A recent example involves a battle between the democratically elected Government of Newfoundland and Inco. Ltd. that raged over the development of massive nickel deposit at Voisey’s Bay in the economically depressed Labrador region of the province.

The battle lines were clear; Newfoundland refused to allow Inco. to mine the ore only to ship it out of province to be smelted (one possible destination was Indonesia). The province felt the company should invest over $1 billion in the construction a new local smelter to benefit its citizens and amended its mining regulations to ensure it did so. Inco., after much reluctance, was forced to spend a billion on the smelter–one thirtieth of the huge deposit’s market value.

This is contrary to everything the WTO would like to have happen. In five years the WTO has made over 100 rulings, all of which have been anti-environment, anti-labor, and pro-profit.

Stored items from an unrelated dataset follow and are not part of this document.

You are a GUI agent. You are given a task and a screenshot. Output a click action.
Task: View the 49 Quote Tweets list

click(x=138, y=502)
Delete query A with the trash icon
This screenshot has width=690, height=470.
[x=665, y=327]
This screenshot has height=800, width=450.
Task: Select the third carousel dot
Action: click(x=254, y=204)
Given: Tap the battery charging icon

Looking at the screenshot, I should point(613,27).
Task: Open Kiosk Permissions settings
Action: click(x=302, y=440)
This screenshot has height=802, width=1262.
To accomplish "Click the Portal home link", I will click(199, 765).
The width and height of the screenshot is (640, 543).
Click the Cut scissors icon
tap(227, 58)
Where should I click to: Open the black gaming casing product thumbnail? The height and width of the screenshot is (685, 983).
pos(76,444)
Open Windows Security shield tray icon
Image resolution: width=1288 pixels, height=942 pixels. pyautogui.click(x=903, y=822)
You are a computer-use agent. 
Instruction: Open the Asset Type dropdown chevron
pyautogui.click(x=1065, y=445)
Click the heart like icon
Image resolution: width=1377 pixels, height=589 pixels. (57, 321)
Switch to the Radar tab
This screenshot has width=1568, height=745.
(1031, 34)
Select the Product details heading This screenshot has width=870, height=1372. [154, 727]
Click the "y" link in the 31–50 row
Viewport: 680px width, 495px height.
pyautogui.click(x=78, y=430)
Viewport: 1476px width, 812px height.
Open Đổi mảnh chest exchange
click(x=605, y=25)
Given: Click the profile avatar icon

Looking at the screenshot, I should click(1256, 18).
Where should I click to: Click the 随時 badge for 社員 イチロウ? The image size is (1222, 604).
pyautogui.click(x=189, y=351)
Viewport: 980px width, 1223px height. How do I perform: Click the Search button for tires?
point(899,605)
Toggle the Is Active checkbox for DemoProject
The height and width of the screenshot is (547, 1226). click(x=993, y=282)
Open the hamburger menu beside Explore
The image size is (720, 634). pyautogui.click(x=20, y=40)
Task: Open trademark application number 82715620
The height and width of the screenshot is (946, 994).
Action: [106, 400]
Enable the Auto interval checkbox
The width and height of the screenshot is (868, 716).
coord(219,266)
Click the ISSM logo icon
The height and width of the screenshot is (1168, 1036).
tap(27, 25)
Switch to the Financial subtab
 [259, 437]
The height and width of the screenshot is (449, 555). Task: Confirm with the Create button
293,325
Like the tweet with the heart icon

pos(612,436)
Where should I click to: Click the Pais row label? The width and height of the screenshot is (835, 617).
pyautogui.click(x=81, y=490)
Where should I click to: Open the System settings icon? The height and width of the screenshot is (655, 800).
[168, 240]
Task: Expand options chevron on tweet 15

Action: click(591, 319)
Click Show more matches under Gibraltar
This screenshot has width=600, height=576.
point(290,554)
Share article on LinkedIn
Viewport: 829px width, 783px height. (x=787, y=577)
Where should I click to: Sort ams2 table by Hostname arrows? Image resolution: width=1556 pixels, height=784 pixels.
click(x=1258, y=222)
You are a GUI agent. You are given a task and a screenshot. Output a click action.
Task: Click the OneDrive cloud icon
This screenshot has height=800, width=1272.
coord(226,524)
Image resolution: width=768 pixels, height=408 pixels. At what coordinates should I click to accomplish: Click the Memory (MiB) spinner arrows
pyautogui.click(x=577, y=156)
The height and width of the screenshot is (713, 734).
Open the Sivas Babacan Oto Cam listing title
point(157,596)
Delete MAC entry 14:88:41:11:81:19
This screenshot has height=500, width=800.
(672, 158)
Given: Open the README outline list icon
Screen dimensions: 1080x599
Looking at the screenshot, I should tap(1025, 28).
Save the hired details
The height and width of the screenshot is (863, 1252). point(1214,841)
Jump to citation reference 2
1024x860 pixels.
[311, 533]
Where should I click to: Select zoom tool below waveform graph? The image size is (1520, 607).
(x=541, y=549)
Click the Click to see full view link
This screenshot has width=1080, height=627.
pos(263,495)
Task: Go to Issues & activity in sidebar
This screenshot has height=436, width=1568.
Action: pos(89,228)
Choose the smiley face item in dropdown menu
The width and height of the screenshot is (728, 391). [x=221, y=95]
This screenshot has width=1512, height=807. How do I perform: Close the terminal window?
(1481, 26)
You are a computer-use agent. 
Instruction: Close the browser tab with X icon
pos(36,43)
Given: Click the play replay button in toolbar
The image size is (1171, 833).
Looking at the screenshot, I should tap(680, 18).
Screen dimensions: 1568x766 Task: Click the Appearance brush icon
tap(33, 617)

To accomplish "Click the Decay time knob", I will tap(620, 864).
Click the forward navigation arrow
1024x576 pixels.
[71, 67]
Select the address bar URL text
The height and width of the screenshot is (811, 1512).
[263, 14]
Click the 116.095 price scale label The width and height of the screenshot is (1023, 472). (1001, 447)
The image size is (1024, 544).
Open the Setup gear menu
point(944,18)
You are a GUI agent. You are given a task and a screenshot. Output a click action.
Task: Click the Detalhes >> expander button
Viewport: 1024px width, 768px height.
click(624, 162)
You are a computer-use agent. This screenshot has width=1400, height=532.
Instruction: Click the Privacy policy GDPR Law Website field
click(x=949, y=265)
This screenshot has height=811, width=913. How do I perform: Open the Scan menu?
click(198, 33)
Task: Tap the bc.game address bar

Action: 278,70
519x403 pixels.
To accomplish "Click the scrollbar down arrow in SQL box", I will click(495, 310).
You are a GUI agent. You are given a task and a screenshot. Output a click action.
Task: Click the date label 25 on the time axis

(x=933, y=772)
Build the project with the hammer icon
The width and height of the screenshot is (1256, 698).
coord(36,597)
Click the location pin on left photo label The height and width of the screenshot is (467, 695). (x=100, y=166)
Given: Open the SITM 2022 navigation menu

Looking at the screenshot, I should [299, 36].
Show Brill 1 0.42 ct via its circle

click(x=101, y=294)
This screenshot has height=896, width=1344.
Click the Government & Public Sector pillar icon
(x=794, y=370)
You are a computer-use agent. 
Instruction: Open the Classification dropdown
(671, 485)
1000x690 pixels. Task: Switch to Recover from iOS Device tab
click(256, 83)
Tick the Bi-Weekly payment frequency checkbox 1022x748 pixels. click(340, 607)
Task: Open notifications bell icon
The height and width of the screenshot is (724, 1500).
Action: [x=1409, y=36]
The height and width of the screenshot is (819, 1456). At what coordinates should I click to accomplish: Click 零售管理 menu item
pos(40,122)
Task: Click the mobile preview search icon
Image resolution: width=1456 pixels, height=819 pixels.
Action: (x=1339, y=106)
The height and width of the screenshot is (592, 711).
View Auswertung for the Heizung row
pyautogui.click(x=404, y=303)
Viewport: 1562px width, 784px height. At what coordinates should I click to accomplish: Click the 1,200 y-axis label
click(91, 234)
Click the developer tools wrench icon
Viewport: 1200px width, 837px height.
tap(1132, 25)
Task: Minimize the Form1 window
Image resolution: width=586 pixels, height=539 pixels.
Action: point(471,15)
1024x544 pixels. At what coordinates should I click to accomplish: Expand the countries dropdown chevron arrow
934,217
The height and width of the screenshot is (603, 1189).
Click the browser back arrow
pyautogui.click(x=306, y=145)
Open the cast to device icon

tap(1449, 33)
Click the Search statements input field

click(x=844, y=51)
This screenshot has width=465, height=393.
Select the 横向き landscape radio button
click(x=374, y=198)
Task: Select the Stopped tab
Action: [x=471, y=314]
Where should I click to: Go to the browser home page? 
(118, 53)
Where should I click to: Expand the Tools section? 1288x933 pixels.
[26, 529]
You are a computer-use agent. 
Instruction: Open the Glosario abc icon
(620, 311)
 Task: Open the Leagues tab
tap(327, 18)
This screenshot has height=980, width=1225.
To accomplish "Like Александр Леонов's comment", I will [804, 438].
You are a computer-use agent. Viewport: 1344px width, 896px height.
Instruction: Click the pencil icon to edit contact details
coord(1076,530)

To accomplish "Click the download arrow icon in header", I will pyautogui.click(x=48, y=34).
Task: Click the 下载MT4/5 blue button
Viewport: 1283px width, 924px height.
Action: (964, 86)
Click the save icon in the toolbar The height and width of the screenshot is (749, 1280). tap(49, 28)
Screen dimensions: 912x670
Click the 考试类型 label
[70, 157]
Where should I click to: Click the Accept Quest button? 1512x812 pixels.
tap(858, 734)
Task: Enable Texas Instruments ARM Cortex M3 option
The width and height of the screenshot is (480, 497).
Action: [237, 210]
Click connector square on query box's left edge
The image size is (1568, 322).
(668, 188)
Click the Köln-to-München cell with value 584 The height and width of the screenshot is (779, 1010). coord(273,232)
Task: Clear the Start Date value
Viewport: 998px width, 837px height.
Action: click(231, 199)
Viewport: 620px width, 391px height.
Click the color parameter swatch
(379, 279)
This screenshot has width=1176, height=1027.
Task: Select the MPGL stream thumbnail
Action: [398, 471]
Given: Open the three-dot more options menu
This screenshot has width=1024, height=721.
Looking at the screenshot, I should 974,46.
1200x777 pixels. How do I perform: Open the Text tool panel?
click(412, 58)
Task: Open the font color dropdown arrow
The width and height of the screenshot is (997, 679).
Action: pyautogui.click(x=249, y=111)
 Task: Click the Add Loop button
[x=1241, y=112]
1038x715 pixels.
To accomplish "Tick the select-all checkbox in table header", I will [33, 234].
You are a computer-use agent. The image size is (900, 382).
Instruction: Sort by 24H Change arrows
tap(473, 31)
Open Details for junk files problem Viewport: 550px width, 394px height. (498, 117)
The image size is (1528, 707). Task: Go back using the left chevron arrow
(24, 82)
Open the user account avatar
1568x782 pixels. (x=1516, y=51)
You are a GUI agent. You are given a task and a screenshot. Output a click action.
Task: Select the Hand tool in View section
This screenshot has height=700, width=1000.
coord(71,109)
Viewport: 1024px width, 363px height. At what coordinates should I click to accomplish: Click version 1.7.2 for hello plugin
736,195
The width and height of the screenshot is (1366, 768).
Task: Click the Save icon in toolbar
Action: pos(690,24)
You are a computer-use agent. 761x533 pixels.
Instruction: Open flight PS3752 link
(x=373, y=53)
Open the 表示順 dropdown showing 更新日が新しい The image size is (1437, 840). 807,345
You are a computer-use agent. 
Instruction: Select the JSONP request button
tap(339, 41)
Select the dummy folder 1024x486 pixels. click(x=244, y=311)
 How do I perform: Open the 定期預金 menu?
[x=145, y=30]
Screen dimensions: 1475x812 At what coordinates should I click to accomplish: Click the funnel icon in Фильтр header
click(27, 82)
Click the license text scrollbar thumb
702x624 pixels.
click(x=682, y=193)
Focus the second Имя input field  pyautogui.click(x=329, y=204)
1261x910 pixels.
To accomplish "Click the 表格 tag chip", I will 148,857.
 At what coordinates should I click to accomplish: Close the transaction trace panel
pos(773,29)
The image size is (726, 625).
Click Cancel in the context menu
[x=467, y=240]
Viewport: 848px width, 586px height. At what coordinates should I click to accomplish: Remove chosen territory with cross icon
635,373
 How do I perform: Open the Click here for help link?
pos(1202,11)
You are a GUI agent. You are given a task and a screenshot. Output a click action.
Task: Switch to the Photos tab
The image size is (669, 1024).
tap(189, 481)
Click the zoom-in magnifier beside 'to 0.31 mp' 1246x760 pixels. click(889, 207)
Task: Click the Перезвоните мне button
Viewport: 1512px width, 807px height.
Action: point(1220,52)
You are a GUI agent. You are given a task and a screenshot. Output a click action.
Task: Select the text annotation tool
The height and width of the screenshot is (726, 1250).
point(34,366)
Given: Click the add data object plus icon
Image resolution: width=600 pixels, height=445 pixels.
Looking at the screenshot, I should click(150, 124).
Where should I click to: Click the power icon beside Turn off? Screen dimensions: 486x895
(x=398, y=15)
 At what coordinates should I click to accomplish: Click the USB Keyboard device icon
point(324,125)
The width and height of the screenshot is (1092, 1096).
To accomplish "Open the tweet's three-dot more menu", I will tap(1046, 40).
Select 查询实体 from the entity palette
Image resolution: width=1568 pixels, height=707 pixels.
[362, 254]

A company standing to make over $20 billion on the production of a resource gem would have no responsibility to properly reimburse the citizens who rightly own the resource. If such an issue had come before the WTO, it would certainly have ruled against the government of Newfoundland.

If this could happen in Newfoundland can you imagine the job they’d pull in Indonesia or some other military dictatorship?

When money becomes concentrated, as it inevitably will even in the freest of systems, you are left with a dictatorship of
capital–a monopoly upon the means of production.

While the psuedo-democracy portrayed in the shareholder system is an empty shell, a stranger phenomenon is gaining a head of steam: the call for business rights, from which we may witness the death of individual rights–the basis of the nation state.

Any successful company’s board of directors own a vast majority of stock. In this system there is no need to be accountable to individual shareholders except to keep the stock an attractive purchase through profit. While there is freedom for some, there is the need to feed the machine.

And is the WTO’s total lack of flexibility in accommodating critics a telling sign of exactly how cruel that machine can be?